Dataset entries
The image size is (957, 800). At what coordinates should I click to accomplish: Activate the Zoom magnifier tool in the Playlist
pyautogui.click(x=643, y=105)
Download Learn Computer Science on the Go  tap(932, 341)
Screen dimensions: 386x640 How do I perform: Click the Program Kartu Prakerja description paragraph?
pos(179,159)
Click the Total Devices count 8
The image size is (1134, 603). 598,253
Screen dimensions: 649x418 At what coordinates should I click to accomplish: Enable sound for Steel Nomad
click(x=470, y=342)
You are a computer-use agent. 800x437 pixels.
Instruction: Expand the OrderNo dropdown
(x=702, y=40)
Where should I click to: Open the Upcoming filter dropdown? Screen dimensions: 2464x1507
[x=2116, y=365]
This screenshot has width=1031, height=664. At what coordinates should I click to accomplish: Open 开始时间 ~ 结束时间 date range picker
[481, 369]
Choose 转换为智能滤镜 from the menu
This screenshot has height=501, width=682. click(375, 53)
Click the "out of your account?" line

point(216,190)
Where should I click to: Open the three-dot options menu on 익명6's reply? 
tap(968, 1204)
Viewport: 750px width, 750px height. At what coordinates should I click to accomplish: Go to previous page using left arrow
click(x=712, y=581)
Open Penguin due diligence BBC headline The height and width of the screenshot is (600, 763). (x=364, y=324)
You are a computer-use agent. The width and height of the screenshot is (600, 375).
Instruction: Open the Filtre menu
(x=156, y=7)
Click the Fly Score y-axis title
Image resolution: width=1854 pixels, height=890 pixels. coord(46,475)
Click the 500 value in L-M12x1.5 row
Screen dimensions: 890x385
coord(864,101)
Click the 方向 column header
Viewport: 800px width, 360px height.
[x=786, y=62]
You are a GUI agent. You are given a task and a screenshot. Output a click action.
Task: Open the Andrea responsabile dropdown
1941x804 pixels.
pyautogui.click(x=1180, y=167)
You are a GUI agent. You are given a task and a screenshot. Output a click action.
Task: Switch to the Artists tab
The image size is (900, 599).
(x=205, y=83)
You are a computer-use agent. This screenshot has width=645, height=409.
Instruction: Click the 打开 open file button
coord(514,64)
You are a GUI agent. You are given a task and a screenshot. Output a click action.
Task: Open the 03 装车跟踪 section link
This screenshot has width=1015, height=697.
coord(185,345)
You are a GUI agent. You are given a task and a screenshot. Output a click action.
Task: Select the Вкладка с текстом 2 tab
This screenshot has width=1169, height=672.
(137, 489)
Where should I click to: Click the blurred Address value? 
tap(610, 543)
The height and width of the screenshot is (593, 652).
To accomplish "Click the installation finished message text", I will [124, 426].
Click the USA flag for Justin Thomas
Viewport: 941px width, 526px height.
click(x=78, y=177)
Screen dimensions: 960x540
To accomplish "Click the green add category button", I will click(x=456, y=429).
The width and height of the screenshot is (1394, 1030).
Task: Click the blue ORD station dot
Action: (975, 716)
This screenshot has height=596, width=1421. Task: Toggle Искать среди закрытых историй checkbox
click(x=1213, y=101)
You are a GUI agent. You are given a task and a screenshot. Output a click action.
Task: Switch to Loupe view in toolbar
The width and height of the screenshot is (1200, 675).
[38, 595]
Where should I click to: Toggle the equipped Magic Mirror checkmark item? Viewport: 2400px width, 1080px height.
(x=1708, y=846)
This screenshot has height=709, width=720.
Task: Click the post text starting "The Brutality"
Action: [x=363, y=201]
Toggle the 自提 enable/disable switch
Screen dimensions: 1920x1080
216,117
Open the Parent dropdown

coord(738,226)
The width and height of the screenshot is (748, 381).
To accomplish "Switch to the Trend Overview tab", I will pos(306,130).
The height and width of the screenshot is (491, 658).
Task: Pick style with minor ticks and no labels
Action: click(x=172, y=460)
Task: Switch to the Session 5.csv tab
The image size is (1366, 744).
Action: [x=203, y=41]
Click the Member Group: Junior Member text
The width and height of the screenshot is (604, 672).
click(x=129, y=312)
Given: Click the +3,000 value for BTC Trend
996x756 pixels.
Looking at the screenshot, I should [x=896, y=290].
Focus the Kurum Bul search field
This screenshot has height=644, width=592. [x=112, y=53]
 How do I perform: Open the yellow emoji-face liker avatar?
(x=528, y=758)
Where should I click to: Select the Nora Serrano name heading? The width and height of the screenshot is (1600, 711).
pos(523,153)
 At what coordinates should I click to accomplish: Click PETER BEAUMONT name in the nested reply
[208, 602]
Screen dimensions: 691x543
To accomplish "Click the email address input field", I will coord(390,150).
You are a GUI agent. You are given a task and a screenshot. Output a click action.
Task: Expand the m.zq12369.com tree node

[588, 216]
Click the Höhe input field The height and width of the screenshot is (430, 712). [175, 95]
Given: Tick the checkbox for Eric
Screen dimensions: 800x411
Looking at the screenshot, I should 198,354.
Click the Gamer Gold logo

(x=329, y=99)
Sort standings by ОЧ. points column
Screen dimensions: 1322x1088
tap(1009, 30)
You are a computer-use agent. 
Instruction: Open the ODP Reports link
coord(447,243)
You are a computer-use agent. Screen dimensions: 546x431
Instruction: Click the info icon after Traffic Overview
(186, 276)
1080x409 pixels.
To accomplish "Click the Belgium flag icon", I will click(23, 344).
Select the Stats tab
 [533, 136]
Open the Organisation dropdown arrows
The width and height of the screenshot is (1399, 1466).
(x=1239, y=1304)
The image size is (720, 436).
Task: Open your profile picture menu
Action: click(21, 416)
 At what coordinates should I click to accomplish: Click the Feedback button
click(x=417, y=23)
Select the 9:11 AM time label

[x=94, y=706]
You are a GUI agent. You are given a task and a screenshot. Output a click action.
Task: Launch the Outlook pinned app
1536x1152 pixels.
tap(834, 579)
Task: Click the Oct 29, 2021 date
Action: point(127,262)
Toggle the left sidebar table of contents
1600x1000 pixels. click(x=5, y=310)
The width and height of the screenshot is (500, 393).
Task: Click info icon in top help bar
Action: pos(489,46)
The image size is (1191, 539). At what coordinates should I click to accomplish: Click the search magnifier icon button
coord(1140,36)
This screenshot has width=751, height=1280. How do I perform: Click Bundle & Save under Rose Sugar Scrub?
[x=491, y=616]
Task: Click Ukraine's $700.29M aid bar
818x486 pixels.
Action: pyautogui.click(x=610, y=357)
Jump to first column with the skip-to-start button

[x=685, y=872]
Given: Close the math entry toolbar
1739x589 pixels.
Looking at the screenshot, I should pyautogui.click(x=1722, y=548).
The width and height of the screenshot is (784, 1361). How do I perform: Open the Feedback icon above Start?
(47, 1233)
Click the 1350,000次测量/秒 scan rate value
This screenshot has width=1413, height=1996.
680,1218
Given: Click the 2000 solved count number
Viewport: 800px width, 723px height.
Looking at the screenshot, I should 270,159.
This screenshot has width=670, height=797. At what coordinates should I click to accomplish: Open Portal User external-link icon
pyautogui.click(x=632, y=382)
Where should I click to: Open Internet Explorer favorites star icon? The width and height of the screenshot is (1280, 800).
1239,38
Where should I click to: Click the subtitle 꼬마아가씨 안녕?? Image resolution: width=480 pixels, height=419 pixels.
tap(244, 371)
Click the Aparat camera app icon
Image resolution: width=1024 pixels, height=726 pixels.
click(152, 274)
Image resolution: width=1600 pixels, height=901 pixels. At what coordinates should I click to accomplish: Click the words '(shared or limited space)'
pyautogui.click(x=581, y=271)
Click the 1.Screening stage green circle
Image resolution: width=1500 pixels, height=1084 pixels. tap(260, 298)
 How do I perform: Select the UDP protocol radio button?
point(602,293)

• Task instructions: Each line of the data must be copied exactly as it appears.

• Completed exercise:
The image size is (957, 800). At what coordinates should I click to accomplish: Activate the Zoom magnifier tool in the Playlist
pyautogui.click(x=643, y=105)
Download Learn Computer Science on the Go  tap(932, 341)
Screen dimensions: 386x640 How do I perform: Click the Program Kartu Prakerja description paragraph?
pos(179,159)
Click the Total Devices count 8
The image size is (1134, 603). 598,253
Screen dimensions: 649x418 At what coordinates should I click to accomplish: Enable sound for Steel Nomad
click(x=470, y=342)
You are a computer-use agent. 800x437 pixels.
Instruction: Expand the OrderNo dropdown
(x=702, y=40)
Where should I click to: Open the Upcoming filter dropdown? Screen dimensions: 2464x1507
[x=2116, y=365]
This screenshot has width=1031, height=664. At what coordinates should I click to accomplish: Open 开始时间 ~ 结束时间 date range picker
[481, 369]
Choose 转换为智能滤镜 from the menu
This screenshot has height=501, width=682. click(375, 53)
Click the "out of your account?" line

point(216,190)
Where should I click to: Open the three-dot options menu on 익명6's reply? 
tap(968, 1204)
Viewport: 750px width, 750px height. At what coordinates should I click to accomplish: Go to previous page using left arrow
click(x=712, y=581)
Open Penguin due diligence BBC headline The height and width of the screenshot is (600, 763). (x=364, y=324)
You are a computer-use agent. The width and height of the screenshot is (600, 375).
Instruction: Open the Filtre menu
(x=156, y=7)
Click the Fly Score y-axis title
Image resolution: width=1854 pixels, height=890 pixels. coord(46,475)
Click the 500 value in L-M12x1.5 row
Screen dimensions: 890x385
coord(864,101)
Click the 方向 column header
Viewport: 800px width, 360px height.
[x=786, y=62]
You are a GUI agent. You are given a task and a screenshot. Output a click action.
Task: Open the Andrea responsabile dropdown
1941x804 pixels.
pyautogui.click(x=1180, y=167)
You are a GUI agent. You are given a task and a screenshot. Output a click action.
Task: Switch to the Artists tab
The image size is (900, 599).
(x=205, y=83)
You are a computer-use agent. This screenshot has width=645, height=409.
Instruction: Click the 打开 open file button
coord(514,64)
You are a GUI agent. You are given a task and a screenshot. Output a click action.
Task: Open the 03 装车跟踪 section link
This screenshot has width=1015, height=697.
coord(185,345)
You are a GUI agent. You are given a task and a screenshot. Output a click action.
Task: Select the Вкладка с текстом 2 tab
This screenshot has width=1169, height=672.
(137, 489)
Where should I click to: Click the blurred Address value? 
tap(610, 543)
The height and width of the screenshot is (593, 652).
To accomplish "Click the installation finished message text", I will [124, 426].
Click the USA flag for Justin Thomas
Viewport: 941px width, 526px height.
click(x=78, y=177)
Screen dimensions: 960x540
To accomplish "Click the green add category button", I will click(x=456, y=429).
The width and height of the screenshot is (1394, 1030).
Task: Click the blue ORD station dot
Action: (975, 716)
This screenshot has height=596, width=1421. Task: Toggle Искать среди закрытых историй checkbox
click(x=1213, y=101)
You are a GUI agent. You are given a task and a screenshot. Output a click action.
Task: Switch to Loupe view in toolbar
The width and height of the screenshot is (1200, 675).
[38, 595]
Where should I click to: Toggle the equipped Magic Mirror checkmark item? Viewport: 2400px width, 1080px height.
(x=1708, y=846)
This screenshot has height=709, width=720.
Task: Click the post text starting "The Brutality"
Action: [x=363, y=201]
Toggle the 自提 enable/disable switch
Screen dimensions: 1920x1080
216,117
Open the Parent dropdown

coord(738,226)
The width and height of the screenshot is (748, 381).
To accomplish "Switch to the Trend Overview tab", I will pos(306,130).
The height and width of the screenshot is (491, 658).
Task: Pick style with minor ticks and no labels
Action: click(x=172, y=460)
Task: Switch to the Session 5.csv tab
The image size is (1366, 744).
Action: [x=203, y=41]
Click the Member Group: Junior Member text
The width and height of the screenshot is (604, 672).
click(x=129, y=312)
Given: Click the +3,000 value for BTC Trend
996x756 pixels.
Looking at the screenshot, I should [x=896, y=290].
Focus the Kurum Bul search field
This screenshot has height=644, width=592. [x=112, y=53]
 How do I perform: Open the yellow emoji-face liker avatar?
(x=528, y=758)
Where should I click to: Select the Nora Serrano name heading? The width and height of the screenshot is (1600, 711).
pos(523,153)
 At what coordinates should I click to accomplish: Click PETER BEAUMONT name in the nested reply
[208, 602]
Screen dimensions: 691x543
To accomplish "Click the email address input field", I will coord(390,150).
You are a GUI agent. You are given a task and a screenshot. Output a click action.
Task: Expand the m.zq12369.com tree node

[588, 216]
Click the Höhe input field The height and width of the screenshot is (430, 712). [175, 95]
Given: Tick the checkbox for Eric
Screen dimensions: 800x411
Looking at the screenshot, I should 198,354.
Click the Gamer Gold logo

(x=329, y=99)
Sort standings by ОЧ. points column
Screen dimensions: 1322x1088
tap(1009, 30)
You are a computer-use agent. 
Instruction: Open the ODP Reports link
coord(447,243)
You are a computer-use agent. Screen dimensions: 546x431
Instruction: Click the info icon after Traffic Overview
(186, 276)
1080x409 pixels.
To accomplish "Click the Belgium flag icon", I will click(23, 344).
Select the Stats tab
 [533, 136]
Open the Organisation dropdown arrows
The width and height of the screenshot is (1399, 1466).
(x=1239, y=1304)
The image size is (720, 436).
Task: Open your profile picture menu
Action: click(21, 416)
 At what coordinates should I click to accomplish: Click the Feedback button
click(x=417, y=23)
Select the 9:11 AM time label

[x=94, y=706]
You are a GUI agent. You are given a task and a screenshot. Output a click action.
Task: Launch the Outlook pinned app
1536x1152 pixels.
tap(834, 579)
Task: Click the Oct 29, 2021 date
Action: point(127,262)
Toggle the left sidebar table of contents
1600x1000 pixels. click(x=5, y=310)
The width and height of the screenshot is (500, 393).
Task: Click info icon in top help bar
Action: pos(489,46)
The image size is (1191, 539). At what coordinates should I click to accomplish: Click the search magnifier icon button
coord(1140,36)
This screenshot has width=751, height=1280. How do I perform: Click Bundle & Save under Rose Sugar Scrub?
[x=491, y=616]
Task: Click Ukraine's $700.29M aid bar
818x486 pixels.
Action: pyautogui.click(x=610, y=357)
Jump to first column with the skip-to-start button

[x=685, y=872]
Given: Close the math entry toolbar
1739x589 pixels.
Looking at the screenshot, I should pyautogui.click(x=1722, y=548).
The width and height of the screenshot is (784, 1361). How do I perform: Open the Feedback icon above Start?
(47, 1233)
Click the 1350,000次测量/秒 scan rate value
This screenshot has width=1413, height=1996.
680,1218
Given: Click the 2000 solved count number
Viewport: 800px width, 723px height.
Looking at the screenshot, I should 270,159.
This screenshot has width=670, height=797. At what coordinates should I click to accomplish: Open Portal User external-link icon
pyautogui.click(x=632, y=382)
Where should I click to: Open Internet Explorer favorites star icon? The width and height of the screenshot is (1280, 800).
1239,38
Where should I click to: Click the subtitle 꼬마아가씨 안녕?? Image resolution: width=480 pixels, height=419 pixels.
tap(244, 371)
Click the Aparat camera app icon
Image resolution: width=1024 pixels, height=726 pixels.
click(152, 274)
Image resolution: width=1600 pixels, height=901 pixels. At what coordinates should I click to accomplish: Click the words '(shared or limited space)'
pyautogui.click(x=581, y=271)
Click the 1.Screening stage green circle
Image resolution: width=1500 pixels, height=1084 pixels. tap(260, 298)
 How do I perform: Select the UDP protocol radio button?
point(602,293)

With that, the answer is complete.